THE RECORDS -
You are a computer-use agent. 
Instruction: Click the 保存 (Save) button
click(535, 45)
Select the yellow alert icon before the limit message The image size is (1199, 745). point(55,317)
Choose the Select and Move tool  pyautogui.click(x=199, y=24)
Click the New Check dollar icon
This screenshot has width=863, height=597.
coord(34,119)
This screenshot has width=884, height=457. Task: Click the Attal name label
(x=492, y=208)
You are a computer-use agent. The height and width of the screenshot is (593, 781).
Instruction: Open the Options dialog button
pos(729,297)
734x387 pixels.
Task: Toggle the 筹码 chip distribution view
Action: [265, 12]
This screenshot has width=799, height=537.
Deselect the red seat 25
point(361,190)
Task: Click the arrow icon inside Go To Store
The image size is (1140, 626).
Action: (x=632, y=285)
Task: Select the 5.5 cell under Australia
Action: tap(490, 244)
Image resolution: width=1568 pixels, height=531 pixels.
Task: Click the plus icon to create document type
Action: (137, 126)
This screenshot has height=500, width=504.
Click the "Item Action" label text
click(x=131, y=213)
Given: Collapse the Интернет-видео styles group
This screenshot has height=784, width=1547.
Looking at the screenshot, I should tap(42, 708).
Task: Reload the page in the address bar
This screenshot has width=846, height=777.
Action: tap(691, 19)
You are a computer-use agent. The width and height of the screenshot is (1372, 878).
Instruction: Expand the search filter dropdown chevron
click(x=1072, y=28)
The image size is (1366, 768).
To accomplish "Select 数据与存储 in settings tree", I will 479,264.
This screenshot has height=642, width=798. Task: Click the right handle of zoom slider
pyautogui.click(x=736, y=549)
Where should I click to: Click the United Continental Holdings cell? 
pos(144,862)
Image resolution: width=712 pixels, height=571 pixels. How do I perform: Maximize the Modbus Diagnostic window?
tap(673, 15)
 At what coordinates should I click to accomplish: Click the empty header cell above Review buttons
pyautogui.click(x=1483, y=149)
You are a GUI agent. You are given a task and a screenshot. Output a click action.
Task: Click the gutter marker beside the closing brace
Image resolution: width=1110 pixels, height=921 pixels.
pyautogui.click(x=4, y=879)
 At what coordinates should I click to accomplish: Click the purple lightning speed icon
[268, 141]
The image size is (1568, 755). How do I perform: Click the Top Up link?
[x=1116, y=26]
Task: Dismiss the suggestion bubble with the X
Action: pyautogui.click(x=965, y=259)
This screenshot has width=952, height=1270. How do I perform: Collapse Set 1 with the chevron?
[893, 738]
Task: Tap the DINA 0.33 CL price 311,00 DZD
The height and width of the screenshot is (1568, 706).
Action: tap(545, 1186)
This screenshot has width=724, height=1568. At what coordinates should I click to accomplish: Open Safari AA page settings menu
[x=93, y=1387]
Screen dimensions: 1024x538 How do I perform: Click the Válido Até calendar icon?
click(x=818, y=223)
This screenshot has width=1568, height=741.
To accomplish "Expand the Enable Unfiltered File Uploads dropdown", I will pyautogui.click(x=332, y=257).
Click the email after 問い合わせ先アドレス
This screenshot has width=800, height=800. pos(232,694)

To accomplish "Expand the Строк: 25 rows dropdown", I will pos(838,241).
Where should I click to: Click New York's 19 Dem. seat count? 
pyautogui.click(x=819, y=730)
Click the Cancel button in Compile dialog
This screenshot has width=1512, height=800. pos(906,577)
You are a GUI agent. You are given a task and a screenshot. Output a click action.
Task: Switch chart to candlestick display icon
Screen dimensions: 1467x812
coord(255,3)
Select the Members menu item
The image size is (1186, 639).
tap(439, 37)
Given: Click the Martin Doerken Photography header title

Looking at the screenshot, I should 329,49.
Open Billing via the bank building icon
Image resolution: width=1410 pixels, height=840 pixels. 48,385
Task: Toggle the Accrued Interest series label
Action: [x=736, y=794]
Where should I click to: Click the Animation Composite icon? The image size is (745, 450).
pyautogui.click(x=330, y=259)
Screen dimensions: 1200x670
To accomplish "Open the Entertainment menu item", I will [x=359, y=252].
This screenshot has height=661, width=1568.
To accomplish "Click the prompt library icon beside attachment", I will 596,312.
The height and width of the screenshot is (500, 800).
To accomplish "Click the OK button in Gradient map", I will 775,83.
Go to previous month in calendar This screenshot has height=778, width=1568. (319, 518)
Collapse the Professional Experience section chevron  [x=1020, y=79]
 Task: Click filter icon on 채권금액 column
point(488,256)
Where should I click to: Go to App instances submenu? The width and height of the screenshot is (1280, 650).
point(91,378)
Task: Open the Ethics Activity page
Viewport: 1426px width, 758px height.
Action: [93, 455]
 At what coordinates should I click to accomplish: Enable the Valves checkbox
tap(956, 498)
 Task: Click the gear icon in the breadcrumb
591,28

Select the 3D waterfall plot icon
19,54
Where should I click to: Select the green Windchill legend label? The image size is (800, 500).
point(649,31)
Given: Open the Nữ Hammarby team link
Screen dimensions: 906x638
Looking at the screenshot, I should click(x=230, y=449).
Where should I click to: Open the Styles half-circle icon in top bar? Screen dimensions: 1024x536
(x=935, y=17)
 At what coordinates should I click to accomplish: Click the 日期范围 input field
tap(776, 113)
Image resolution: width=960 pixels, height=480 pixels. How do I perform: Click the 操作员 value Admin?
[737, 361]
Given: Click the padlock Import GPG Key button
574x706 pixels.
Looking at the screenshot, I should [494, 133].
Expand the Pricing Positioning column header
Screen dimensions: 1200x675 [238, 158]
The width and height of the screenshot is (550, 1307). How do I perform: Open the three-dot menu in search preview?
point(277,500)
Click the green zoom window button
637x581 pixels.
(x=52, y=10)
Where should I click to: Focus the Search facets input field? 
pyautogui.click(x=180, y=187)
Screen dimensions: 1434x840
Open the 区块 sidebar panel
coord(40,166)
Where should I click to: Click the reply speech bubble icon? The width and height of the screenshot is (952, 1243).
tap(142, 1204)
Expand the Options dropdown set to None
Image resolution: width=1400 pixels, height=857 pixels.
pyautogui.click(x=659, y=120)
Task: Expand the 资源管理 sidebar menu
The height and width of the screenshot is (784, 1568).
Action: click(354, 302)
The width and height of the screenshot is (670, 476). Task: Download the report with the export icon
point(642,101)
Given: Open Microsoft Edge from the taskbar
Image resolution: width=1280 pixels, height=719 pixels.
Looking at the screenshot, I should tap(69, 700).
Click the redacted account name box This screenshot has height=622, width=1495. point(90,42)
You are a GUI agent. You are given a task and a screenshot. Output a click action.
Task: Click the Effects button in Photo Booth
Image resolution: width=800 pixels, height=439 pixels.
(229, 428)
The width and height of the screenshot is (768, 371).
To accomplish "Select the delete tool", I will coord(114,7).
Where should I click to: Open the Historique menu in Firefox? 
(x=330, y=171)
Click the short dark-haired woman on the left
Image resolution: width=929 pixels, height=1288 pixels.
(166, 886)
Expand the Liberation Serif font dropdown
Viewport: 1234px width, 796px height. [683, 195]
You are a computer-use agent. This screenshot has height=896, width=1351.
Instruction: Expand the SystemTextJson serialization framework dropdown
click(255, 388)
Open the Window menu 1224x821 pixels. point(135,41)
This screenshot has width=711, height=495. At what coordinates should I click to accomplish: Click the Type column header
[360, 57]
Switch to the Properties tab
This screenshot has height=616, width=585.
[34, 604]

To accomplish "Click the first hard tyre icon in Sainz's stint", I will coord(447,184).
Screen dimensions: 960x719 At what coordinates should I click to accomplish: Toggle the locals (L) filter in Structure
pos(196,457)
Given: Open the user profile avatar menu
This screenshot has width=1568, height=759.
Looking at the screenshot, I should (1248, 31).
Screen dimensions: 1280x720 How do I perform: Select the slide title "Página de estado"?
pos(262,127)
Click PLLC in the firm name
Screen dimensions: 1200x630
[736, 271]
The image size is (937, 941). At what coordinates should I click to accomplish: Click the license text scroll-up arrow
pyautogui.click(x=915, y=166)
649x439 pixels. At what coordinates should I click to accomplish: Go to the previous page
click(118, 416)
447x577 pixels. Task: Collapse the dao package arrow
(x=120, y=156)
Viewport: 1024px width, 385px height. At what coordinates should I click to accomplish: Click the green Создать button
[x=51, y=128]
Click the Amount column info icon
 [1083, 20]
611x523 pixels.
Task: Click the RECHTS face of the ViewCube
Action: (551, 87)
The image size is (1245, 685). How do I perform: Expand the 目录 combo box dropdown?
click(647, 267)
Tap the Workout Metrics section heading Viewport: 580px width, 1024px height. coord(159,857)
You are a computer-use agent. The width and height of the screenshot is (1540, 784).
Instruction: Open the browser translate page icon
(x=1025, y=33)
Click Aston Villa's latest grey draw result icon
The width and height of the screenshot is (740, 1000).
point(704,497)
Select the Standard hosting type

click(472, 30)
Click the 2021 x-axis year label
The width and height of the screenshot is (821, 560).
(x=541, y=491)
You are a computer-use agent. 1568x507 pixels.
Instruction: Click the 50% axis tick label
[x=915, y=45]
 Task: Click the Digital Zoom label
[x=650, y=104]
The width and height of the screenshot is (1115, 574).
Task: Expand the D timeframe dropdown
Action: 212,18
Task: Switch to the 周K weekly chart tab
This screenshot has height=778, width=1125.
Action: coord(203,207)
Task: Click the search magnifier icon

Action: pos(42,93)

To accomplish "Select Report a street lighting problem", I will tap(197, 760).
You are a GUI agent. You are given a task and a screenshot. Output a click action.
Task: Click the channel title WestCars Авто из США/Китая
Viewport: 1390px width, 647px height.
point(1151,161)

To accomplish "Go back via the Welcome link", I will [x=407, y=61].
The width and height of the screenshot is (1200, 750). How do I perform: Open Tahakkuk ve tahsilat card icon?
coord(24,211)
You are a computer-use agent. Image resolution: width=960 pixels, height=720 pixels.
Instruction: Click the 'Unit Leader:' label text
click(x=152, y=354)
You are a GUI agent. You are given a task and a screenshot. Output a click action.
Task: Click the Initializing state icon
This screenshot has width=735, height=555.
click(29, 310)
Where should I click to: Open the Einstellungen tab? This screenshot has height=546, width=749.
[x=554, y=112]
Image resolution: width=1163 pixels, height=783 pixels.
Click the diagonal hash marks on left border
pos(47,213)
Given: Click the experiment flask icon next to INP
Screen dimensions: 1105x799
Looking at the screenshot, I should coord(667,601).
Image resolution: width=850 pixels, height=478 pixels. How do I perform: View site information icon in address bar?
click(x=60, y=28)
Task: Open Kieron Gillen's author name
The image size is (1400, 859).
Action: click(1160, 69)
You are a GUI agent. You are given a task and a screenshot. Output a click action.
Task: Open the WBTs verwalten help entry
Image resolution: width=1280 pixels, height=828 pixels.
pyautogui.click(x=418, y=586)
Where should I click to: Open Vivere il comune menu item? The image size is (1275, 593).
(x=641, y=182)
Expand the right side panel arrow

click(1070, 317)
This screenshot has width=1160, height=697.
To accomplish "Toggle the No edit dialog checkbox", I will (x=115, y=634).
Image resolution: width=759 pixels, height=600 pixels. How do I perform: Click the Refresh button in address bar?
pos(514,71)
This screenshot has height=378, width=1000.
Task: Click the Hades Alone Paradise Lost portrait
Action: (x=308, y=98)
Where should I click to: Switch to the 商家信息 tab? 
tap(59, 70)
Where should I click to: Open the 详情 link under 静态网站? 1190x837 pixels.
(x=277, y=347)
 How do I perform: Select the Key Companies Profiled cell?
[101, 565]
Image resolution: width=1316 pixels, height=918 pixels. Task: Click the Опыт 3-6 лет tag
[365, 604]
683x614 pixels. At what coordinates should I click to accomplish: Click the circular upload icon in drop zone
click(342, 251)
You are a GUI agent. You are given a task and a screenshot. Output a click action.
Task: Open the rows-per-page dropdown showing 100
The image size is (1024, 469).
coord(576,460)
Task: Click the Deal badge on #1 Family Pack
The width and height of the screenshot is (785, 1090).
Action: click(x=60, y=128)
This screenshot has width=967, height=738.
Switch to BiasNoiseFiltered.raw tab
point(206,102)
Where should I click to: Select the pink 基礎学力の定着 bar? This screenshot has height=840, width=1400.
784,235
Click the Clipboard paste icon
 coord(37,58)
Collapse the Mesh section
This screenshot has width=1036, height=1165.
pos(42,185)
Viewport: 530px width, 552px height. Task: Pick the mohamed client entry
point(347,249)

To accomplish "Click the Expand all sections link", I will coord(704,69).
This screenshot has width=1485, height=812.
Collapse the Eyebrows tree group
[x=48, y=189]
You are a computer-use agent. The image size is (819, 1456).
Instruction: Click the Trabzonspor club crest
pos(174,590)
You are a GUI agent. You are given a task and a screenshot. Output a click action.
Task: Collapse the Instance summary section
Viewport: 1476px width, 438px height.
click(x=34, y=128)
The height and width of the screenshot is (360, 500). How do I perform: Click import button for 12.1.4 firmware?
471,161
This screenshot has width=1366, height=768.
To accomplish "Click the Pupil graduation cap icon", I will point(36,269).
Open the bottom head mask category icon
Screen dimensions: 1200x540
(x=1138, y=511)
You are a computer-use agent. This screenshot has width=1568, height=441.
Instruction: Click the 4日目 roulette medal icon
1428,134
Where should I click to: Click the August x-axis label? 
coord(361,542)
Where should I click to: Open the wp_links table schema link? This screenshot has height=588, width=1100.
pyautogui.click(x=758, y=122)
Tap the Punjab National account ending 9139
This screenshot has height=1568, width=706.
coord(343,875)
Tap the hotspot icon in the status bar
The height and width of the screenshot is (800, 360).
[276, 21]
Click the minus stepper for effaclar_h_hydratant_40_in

TASK DESCRIPTION -
Everything above from the line with "Collapse the Eyebrows tree group" to the line with "Task: Collapse the Instance summary section", both included, must be repeated exactly, and nothing outside that range.

SOLUTION FOR THIS PROBLEM -
Collapse the Eyebrows tree group
[x=48, y=189]
You are a computer-use agent. The image size is (819, 1456).
Instruction: Click the Trabzonspor club crest
pos(174,590)
You are a GUI agent. You are given a task and a screenshot. Output a click action.
Task: Collapse the Instance summary section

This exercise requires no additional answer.